Upon request from a victim, officers shall complete a report for identity theft crimes occurring in the City of Columbia and for victims who either reside or are present in the City of Columbia regardless of where the crime occurred (§ 570.222, RSMo).
If the identity theft crime did not occur in the City of Columbia or the victim is not a resident, the officer may complete a courtesy report to be forwarded to the agency where the crime was committed or, if the location is unknown, to the victim’s residence agency.
While the crime of identity theft should be reported to the law enforcement agency where the victim resides, officers of this department should investigate and report crimes occurring within this jurisdiction that have resulted from the original identity theft (e.g., the identity theft occurred elsewhere but the fraud, usage of services or receipt of goods were acquired or occurred in this jurisdiction).
Officers should include all known incidents of fraudulent activity (e.g., credit card number applied for in victim’s name when the victim has never made such an application).
The victim should be advised how to place a security freeze on his/her consumer report with the three major credit bureaus.

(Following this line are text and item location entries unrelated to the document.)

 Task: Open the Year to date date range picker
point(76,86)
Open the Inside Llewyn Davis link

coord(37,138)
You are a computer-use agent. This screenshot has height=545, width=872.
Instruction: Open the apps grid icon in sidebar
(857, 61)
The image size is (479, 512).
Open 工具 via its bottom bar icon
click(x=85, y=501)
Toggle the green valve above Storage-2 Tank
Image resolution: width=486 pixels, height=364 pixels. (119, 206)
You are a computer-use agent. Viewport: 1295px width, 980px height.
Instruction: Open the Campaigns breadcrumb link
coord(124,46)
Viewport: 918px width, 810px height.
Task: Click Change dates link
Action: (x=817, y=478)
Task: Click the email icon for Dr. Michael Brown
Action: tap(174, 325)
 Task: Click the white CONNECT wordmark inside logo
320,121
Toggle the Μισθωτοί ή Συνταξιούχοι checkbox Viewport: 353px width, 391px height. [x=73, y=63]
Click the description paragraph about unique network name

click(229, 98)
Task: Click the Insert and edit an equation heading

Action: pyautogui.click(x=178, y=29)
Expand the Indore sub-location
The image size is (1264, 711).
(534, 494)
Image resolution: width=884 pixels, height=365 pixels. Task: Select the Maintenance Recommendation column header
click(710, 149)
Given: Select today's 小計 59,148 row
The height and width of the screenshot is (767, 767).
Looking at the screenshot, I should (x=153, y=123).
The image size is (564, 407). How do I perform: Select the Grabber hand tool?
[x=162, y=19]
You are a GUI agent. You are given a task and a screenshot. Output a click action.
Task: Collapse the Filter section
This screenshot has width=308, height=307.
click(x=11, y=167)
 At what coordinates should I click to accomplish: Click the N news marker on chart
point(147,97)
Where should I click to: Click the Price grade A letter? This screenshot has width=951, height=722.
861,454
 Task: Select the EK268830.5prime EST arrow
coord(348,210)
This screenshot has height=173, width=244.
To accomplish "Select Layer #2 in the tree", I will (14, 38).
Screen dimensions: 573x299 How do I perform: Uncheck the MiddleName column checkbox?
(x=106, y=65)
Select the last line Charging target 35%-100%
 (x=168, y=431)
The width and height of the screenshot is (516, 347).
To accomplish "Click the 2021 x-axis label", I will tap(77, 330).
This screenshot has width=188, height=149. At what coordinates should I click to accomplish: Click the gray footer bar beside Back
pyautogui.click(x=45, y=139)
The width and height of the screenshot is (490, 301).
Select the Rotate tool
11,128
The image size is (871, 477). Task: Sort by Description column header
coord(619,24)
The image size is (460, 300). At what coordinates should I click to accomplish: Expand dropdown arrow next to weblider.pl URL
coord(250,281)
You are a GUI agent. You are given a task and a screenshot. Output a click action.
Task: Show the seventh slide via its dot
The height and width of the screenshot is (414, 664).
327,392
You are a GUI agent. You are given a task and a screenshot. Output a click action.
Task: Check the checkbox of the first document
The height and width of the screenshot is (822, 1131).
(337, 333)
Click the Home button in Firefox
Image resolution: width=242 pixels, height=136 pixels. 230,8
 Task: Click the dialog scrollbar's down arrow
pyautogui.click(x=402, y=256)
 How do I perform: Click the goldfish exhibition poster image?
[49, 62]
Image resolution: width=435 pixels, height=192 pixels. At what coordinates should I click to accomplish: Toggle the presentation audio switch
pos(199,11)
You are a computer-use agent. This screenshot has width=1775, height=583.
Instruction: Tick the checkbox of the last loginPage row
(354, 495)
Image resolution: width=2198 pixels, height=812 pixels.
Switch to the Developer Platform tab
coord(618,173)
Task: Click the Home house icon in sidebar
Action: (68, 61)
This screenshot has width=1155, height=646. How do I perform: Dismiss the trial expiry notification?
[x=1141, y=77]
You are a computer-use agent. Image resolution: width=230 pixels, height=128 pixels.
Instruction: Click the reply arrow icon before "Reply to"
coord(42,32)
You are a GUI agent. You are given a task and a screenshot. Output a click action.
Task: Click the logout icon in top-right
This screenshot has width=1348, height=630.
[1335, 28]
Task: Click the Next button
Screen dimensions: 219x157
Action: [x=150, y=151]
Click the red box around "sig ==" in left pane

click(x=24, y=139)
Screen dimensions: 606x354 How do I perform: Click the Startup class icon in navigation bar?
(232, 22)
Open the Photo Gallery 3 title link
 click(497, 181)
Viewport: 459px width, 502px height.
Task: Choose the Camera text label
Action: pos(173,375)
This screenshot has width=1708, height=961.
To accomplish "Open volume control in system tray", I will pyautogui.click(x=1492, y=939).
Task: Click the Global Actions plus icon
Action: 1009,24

The victim may file an identity theft complaint with the Missouri Attorney General’s Office, Consumer Protection Unit.
The victim should be encouraged to contact the Federal Trade Commission (FTC), which is responsible for receiving and processing complaints under the Identity Theft and Assumption Deterrence Act.
The victim can contact the FTC online or by telephone at 877-ID Theft (877-438-4338).
Additional consumer information about identity theft.
Tax-Related Identity Theft
Tax-related identity theft occurs when someone uses your stolen Social Security number (SSN) to file a tax return claiming a fraudulent refund. You are likely unaware this has happened until you try to file your income tax return and cannot because someone else has already filed a return under your identity. You can also receive a letter from the IRS indicating the IRS has received a suspicious income tax return under your social security number.
If you are a victim of tax-related identity theft and do not have an suspect information, a police report is not required. Victims are asked to complete an Identity Theft Affidavit (Form 14039) on the IRS website. Victims should then mail the Identity Theft Affidavit and their income tax return using the most appropriate IRS income tax return forms. For more information regarding this process, view this IRS document.
If you are a victim of tax-related identity theft and have suspect information, contact the your local law enforcement to make a report.